### BRIEF
Return each line of the entries that mentions the word "will".

### EXERCISE MATERIAL
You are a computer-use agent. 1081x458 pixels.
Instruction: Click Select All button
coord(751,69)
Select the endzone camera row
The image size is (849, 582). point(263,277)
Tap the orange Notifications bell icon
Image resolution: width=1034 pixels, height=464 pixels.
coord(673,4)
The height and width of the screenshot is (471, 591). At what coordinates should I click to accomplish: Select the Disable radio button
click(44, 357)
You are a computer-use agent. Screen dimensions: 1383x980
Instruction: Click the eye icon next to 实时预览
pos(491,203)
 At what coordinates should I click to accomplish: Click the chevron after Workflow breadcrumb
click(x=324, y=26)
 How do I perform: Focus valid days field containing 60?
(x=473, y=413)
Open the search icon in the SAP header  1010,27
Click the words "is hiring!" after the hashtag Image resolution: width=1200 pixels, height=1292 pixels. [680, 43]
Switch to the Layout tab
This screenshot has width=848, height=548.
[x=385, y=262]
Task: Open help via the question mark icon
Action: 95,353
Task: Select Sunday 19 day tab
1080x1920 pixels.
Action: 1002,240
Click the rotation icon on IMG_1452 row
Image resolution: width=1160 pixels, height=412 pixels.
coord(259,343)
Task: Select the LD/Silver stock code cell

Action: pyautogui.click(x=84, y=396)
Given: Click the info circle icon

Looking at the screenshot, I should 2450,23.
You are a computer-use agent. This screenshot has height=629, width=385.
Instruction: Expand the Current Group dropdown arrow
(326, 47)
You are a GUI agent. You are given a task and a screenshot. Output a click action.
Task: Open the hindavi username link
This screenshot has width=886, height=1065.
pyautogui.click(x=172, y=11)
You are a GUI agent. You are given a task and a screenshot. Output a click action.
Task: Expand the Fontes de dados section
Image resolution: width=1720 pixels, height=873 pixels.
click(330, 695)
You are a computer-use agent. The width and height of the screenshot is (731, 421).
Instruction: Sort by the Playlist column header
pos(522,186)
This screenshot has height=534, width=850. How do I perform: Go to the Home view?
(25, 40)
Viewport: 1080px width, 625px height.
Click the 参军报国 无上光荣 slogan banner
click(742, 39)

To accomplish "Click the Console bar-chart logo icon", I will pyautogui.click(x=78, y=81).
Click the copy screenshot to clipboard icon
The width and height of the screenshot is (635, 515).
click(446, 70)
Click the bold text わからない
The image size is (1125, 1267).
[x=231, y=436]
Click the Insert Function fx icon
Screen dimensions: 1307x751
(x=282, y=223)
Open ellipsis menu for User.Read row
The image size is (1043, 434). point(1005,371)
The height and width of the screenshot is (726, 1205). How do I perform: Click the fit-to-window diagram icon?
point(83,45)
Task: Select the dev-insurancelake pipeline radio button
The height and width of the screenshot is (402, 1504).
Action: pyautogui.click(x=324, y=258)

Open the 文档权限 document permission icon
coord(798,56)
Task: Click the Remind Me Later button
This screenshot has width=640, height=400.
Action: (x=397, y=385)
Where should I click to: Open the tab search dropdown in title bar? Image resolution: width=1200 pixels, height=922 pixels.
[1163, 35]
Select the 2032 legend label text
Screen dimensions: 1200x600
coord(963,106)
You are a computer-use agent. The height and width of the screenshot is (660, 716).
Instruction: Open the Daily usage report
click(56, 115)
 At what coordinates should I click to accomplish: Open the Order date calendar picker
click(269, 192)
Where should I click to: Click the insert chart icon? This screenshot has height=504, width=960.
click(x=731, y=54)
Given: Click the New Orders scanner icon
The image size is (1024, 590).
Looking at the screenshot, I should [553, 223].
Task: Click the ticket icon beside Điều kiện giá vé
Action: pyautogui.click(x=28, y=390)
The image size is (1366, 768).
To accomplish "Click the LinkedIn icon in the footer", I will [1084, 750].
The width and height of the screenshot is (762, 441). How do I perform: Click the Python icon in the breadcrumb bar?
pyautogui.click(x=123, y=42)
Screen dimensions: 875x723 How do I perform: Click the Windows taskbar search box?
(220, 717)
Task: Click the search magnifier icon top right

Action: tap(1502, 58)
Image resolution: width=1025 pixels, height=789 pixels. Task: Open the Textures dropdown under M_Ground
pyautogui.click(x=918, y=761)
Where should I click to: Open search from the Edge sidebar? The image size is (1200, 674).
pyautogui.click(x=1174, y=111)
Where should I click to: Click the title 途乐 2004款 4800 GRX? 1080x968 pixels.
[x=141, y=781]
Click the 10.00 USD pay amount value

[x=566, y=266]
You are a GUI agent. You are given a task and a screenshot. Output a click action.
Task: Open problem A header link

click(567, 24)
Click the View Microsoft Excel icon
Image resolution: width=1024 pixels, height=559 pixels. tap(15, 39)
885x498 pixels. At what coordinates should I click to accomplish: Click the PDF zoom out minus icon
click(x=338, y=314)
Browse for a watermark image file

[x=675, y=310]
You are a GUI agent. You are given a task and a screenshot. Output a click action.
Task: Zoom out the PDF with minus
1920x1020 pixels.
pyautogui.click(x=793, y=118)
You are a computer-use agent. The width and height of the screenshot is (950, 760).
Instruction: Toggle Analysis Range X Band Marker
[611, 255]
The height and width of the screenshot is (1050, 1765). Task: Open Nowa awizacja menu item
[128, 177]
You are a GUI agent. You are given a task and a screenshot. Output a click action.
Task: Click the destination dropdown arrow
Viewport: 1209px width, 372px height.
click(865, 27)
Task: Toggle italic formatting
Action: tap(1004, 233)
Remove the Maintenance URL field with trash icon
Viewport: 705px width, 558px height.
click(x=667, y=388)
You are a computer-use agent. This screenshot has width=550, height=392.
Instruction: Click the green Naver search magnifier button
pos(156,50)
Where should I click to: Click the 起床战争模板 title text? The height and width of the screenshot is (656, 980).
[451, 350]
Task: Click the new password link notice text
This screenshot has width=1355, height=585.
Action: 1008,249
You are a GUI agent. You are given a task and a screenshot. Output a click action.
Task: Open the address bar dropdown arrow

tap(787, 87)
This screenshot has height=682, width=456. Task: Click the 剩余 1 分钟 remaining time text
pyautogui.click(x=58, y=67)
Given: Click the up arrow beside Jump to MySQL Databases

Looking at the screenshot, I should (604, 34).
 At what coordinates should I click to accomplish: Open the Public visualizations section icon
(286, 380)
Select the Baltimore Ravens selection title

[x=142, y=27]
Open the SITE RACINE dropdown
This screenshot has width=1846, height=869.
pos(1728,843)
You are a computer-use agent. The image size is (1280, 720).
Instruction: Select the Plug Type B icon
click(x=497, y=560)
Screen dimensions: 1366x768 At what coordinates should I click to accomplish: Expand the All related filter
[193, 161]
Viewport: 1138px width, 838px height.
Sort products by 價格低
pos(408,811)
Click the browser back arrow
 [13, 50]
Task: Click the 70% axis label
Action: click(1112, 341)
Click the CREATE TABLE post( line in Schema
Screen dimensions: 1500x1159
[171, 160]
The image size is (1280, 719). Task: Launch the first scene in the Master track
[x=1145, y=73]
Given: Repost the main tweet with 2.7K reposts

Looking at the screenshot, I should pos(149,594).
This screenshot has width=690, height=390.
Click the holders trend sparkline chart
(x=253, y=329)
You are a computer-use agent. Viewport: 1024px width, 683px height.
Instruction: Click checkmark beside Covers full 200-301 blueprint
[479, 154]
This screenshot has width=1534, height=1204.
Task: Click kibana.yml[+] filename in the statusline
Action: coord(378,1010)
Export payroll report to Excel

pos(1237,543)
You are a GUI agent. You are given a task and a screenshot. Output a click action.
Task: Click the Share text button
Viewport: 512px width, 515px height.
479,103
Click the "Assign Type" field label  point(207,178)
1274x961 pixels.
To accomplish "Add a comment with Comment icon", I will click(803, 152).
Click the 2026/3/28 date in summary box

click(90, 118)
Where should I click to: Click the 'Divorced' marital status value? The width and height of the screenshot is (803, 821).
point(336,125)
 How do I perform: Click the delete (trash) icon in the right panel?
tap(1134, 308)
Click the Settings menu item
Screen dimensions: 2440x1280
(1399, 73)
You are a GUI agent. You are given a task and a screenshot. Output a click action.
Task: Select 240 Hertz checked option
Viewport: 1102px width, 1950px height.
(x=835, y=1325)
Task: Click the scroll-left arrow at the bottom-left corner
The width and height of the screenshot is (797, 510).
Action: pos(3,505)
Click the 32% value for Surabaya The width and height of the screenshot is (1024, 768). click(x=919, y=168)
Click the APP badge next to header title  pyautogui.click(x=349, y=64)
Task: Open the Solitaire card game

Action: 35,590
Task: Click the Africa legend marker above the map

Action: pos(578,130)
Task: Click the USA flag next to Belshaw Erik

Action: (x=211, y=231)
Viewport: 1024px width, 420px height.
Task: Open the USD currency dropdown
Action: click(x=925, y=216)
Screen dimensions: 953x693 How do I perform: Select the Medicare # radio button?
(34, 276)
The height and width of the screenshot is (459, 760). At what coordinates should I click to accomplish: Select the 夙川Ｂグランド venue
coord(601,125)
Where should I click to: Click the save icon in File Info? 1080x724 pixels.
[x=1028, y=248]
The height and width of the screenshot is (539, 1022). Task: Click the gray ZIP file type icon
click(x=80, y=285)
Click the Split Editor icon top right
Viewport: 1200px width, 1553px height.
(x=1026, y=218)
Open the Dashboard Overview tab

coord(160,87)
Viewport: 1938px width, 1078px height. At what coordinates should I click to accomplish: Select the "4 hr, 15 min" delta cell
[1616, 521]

### SOLUTION TO THIS PROBLEM
To accomplish "Click the Console bar-chart logo icon", I will pyautogui.click(x=78, y=81).
To accomplish "Click the LinkedIn icon in the footer", I will [1084, 750].
To accomplish "Add a comment with Comment icon", I will click(803, 152).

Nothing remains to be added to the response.